Author:         Jan Nijtmans <[email protected]>
State:          Draft
Type:           Informative
Vote:		No voting

Abstract

This document explains how strings are represented in Tcl 8.6 resp. 8.7 (and 9.0), and how that affects the Tcl language. When migrating Tcl scripts from 8.6 to 8.7 (or 9.0), some commands slightly change behavior.

This migration guide is based on TIP's #389, #497, #542, #619 ...

This TIP is not separately voted on. It will be finalized after Tcl 9.0 is officially released.

Dual value representation in Tcl.

Tcl strings can internally be represented in two (or three) ways, as a sequence of bytes or as a "Unicode string" (a sequence of Tcl_UniChar's). This internal representation differs in the various Tcl versions:

Tcl 8.5, bytes: UTF-8 (up to U+FFFF), string: UCS-2
Tcl 8.6, bytes: CESU-8, string: UTF-16
Tcl 8.7, bytes: WTF-8, utf32string: UTF-32, string: UTF-16
Tcl 9.0, bytes: WTF-8, string: UTF-32

The difference in behavior, comparing the different Tcl versions, can be explained by this difference in internal representation of strings.

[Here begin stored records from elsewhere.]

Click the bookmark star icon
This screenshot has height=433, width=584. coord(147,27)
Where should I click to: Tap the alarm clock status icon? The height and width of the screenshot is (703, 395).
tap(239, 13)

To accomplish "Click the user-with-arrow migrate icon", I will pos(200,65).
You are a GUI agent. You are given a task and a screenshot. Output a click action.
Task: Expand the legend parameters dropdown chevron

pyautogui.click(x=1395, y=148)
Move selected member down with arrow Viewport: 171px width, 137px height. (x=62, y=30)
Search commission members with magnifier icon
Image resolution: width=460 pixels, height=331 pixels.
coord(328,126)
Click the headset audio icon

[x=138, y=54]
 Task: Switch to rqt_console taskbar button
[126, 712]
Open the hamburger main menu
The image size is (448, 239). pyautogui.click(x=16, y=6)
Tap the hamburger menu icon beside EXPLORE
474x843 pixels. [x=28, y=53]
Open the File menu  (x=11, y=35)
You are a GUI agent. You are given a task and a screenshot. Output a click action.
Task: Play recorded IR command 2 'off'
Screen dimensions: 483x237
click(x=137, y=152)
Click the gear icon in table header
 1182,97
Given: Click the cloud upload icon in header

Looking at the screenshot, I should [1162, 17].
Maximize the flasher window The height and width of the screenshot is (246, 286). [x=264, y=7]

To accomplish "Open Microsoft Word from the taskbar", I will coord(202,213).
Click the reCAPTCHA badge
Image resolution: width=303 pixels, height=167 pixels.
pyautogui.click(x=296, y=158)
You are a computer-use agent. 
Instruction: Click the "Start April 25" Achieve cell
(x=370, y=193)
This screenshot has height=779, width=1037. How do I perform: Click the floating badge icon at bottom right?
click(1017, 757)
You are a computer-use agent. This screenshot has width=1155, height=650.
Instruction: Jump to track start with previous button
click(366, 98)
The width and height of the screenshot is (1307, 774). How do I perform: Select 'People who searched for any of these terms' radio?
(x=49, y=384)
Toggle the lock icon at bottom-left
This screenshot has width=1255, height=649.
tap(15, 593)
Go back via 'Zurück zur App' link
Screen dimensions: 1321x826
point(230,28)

Remark: Actually, Tcl uses a variation of UTF-8/CESU-8/WTF-8 in which the NULL character is represented as two bytes 0xC0 0x80. This variation is known as Modified UTF-8. Tcl uses the same modification for CESU-8 and WTF-8 as well. Since this modification holds for all Tcl versions, it's not further handled in this document.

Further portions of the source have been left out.